3回目は南国のフルーツ、パパイヤです。パパイヤといえば果物ですが、東ティモールでは葉、花、実、そのすべてを野菜としても食します。
パパイヤの花
甘い果実からは想像もつきませんが、パパイヤの葉は猛烈に苦く、マラリア予防に効くと深く信じられています。「ちょっと疲れ気味で体調崩しそうだなー…」という時に若い葉をインスタントラーメンと一緒に煮たり、パパイヤの葉だけを炒めたりして食べると元気がでてくる気がします。苦味は強いですが、あっさりとしていて後に残りません。
パパイヤの花は空芯菜と一緒に炒めるのが一般的です。市場では気を利かせて適量の空芯菜の葉とパパイヤの花を一緒にして売っていたりもします。小さくて黄色い花は食卓に彩を添えてくれますが、若いつぼみはやはりパパイヤのイメージを覆す苦味があります。
そして驚くのがパパイヤの実です。東ティモールで広く使われているテトゥン語は語彙が少ないといわれています。例えば『マリリン(malirin)』という一語は『寒い』『涼しい』『冷たい』のすべてに使われるので、わたしの子どもたちは、水浴びの水を「さむーい」と言って「“つめたい” でしょ!」と訂正され、「にほんはつめたいからすきー(注:冬にしか行ったことがないので)」と言って「その場合は、“さむい”!」と突っ込まれても、なかなか覚えられません。話は脱線しましたが、そのテトゥン語にこれほどの語彙があったのか、と気づかせてくれたのがパパイヤの実でした。
パパイヤの若い実「アイディラ・オキール」
「アイディラ・マンガール」をトラシと一緒に炒めてみました。かなり甘くてツヤまで出ています。

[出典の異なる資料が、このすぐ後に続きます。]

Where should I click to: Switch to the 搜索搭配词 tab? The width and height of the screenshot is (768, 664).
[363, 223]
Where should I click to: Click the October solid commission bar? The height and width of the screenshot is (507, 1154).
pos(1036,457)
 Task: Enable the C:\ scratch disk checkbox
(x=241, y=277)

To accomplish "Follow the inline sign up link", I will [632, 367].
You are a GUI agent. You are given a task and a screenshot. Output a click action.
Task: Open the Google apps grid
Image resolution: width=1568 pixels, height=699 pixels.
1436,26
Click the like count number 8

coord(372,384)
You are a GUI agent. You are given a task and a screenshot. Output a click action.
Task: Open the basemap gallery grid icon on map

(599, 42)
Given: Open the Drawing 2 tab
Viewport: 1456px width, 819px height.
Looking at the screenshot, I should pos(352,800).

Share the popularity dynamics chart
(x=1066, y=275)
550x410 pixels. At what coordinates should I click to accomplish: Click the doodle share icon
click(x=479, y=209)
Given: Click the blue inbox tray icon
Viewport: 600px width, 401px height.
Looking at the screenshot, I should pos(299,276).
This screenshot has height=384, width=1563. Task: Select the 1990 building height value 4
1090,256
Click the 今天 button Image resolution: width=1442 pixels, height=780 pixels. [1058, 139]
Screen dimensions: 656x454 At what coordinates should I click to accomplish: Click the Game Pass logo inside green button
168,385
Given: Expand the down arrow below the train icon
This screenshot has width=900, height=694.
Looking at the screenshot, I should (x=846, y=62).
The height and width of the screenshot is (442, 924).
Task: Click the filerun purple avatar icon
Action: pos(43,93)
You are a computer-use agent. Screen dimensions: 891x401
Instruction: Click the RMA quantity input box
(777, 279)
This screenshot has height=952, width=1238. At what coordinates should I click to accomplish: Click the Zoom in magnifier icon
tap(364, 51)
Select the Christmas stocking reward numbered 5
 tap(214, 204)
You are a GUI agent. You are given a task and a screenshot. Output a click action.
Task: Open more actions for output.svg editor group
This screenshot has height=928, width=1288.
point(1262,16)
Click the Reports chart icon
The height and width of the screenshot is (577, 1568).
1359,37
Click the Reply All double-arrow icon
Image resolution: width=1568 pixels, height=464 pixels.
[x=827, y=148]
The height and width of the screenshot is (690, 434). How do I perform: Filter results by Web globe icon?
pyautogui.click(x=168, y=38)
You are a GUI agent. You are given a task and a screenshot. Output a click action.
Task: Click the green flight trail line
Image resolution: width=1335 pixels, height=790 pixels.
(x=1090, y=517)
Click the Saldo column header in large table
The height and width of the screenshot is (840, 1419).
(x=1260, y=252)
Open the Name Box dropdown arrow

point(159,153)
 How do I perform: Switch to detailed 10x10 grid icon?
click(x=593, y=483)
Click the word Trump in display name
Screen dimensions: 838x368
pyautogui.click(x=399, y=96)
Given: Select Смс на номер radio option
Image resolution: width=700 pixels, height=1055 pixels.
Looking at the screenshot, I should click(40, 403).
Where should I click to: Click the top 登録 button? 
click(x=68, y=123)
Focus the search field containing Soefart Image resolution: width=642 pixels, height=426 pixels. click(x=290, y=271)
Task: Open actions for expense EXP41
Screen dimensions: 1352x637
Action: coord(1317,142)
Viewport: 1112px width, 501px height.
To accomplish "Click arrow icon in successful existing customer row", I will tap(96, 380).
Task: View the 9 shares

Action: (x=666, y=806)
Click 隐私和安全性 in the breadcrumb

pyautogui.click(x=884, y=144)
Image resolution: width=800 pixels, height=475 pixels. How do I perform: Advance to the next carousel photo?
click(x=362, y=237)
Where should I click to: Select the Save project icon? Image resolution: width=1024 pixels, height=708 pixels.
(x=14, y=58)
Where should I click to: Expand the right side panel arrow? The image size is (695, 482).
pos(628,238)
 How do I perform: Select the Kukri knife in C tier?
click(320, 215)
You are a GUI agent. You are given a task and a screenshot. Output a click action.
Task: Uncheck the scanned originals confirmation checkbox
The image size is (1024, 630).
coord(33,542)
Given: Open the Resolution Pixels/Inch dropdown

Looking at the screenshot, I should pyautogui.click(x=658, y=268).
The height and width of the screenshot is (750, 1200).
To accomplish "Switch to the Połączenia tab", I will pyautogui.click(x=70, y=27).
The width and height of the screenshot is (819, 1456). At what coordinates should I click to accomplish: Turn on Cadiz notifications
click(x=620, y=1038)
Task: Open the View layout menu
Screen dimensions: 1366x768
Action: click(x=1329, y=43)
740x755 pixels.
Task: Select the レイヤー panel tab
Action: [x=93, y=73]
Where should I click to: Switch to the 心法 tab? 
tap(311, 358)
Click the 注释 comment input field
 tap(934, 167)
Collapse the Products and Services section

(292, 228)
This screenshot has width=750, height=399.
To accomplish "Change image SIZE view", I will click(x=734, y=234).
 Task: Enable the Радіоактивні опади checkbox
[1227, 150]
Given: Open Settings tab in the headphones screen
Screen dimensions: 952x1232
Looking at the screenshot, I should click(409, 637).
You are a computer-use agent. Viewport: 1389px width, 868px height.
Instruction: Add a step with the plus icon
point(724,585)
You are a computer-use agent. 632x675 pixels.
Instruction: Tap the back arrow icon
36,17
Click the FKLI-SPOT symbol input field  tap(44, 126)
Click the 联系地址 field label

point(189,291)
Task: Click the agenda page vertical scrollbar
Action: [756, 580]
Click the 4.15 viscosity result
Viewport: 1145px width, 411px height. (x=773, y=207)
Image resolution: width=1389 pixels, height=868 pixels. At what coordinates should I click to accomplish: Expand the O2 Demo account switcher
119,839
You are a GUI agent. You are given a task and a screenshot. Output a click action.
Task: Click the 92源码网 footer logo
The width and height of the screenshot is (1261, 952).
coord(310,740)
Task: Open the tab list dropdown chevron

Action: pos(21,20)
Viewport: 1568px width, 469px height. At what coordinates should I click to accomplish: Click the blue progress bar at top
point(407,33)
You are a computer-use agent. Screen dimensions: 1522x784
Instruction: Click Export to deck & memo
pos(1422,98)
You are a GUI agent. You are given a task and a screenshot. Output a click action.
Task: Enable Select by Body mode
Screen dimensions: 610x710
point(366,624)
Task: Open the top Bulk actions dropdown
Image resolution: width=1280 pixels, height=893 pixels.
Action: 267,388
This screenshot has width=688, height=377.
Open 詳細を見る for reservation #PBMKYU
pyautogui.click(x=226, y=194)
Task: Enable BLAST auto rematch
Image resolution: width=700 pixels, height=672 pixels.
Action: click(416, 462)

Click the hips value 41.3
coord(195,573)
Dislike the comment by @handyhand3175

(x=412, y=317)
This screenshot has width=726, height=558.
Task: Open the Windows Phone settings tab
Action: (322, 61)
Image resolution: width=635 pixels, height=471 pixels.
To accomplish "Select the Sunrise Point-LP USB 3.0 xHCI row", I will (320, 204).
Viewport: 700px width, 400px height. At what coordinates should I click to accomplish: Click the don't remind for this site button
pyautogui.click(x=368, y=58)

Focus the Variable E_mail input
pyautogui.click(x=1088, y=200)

青い未熟な実は「アイディラ・オキール(Aidila okir)」。少し苦味があり皮をむくと乳白色の液が出てきます。花と同じように空芯菜と一緒に炒めたり、ニンニクと塩、インドネシアのエビペースト「トラシ(trasi)」と炒めて食べたりします。しっかりとした歯ごたえ、味付けをしっかりと吸収した果肉はもはやパパイヤではありません。ポルトガル時代を知っている少し育ちの良い人たちは、湯がいて食べるのが一番おいしい、といいます。一度試してみましたが、ぼんやりとした味でわたしはあまり食べつけませんでした。 ちょっと甘みの出てきた半熟の実は「アイディラ・マンガール(Aidila mangal)」。やはり炒め野菜にして食べますが、オキールほどには人気がないようです。果物として食べるには若く、火を通すと甘みが増します。
そして黄色やオレンジ色に鮮やかに熟した実は「アイディラ・タサック(Aidila tasak)」。お馴染みの果物パパイヤです。我が家の庭には雨後の竹の子のように年中パパイヤが芽を出します。熟した実は食べきれないほどで、なるほど、葉や花、若い実を野菜にすればこの恩恵を余すところなく受けることが出来るのだと納得しています。必要なところに語彙は発達するのですね。